Il y a une désespérance et une élégance de toute beauté dans ces récits. Pour chacun de ces « chapitres », son temps, son lieu, son rythme, son style, sa voix. C’est toujours l’un qui raconte un autre à la façon d’un récit biographique entre souvenirs et « A propos de ». La lecture est prenante sans tension, émouvante sans pathos, l’écriture fine, celle d’un romancier également poète sachant s’attarder sur les paysages et les ciels aussi bien que sur les moments, les sentiments. Et l’Argentine, si présente, si vraie, sous les mots de l’auteur, sous mon regard sur ses descriptions et explications. Les pages précises sur la crise économique et politique du début des années 2000 ne sacrifient rien à la sobre éloquence de la narration ; crise sociale et désarrois intimes, personnages touchés, touchants.
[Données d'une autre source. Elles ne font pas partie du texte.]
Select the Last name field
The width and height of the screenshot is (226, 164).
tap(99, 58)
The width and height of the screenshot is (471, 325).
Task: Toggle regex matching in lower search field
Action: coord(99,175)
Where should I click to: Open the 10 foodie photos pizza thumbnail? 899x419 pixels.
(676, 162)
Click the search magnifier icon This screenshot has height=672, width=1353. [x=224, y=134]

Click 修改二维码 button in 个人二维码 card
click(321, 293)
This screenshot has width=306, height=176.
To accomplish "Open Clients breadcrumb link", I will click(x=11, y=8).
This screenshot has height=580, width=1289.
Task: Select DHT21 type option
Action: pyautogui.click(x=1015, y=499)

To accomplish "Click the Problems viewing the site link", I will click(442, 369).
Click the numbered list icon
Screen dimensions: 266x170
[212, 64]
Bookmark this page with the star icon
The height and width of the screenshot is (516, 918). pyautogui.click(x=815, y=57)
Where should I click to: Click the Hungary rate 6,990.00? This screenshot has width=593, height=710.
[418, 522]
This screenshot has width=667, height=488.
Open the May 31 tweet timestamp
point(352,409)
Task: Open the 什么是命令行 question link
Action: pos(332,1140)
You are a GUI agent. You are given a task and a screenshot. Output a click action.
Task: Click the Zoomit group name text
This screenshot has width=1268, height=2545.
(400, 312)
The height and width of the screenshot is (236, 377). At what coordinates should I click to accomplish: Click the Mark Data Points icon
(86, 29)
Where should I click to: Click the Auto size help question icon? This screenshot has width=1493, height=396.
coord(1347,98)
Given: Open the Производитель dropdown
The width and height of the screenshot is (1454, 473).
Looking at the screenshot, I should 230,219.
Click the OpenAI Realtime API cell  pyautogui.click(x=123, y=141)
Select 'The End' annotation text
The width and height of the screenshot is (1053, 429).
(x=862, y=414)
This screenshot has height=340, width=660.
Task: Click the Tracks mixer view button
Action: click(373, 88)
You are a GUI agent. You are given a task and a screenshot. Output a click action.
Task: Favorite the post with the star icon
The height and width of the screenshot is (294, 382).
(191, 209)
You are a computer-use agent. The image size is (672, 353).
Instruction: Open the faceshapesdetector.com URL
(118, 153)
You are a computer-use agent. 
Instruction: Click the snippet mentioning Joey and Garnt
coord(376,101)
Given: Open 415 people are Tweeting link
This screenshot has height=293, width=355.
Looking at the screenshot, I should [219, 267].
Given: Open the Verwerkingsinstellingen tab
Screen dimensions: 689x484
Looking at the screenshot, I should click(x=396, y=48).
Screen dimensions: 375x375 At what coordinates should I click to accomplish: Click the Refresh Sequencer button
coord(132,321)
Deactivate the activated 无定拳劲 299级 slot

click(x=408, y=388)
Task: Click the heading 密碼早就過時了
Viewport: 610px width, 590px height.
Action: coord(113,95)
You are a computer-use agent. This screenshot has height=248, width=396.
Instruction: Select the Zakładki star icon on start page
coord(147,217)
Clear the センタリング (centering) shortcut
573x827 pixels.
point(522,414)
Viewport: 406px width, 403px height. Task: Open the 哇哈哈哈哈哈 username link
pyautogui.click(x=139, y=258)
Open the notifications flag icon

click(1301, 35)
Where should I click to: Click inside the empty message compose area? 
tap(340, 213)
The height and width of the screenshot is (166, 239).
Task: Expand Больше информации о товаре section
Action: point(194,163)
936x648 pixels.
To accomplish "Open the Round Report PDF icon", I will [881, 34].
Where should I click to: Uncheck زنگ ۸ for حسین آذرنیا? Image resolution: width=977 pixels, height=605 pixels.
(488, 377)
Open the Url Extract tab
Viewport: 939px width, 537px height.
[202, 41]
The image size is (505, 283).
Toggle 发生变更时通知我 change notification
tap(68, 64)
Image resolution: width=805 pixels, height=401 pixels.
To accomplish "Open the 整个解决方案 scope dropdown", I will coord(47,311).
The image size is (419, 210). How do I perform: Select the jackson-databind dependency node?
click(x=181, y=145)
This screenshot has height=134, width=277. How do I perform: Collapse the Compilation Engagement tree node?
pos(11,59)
Tant de pages dont j’ai marqué des extraits. Alors, simplement l’un d’eux en mémoire personnelle :
« Lucas atterrit à Montevideo, en Uruguay, sur la rive oriental du Rio de la Plata. Depuis l’aéroport, il prend le bus jusqu’à Colonia où il saute dans le premier ferry à destination de l’Argentine. Un soleil de plomb pèse sur l’estuaire, aussi large qu’un bras de mer. Les eaux rouges et lourdes charrient lenteurs et terres enlevées. Buenos-Aires apparaît comme un mirage derrière la ligne crasseuse de l’horizon. La ville, bâtie sur une plaine sale, comme déposée sur la berge, écrase les fantômes de joncs et de roseaux. Lentement, le ferry entre dans le port, transition entre l’eau rouge et la terre grise. Le port tourne le dos aux immeubles. Un endroit étrange, constate Lucas qui débarque et avance vers le dédale quadrillé. L’eau, apparemment omniprésente, ne se montrera plus qu’en de très rares occasions.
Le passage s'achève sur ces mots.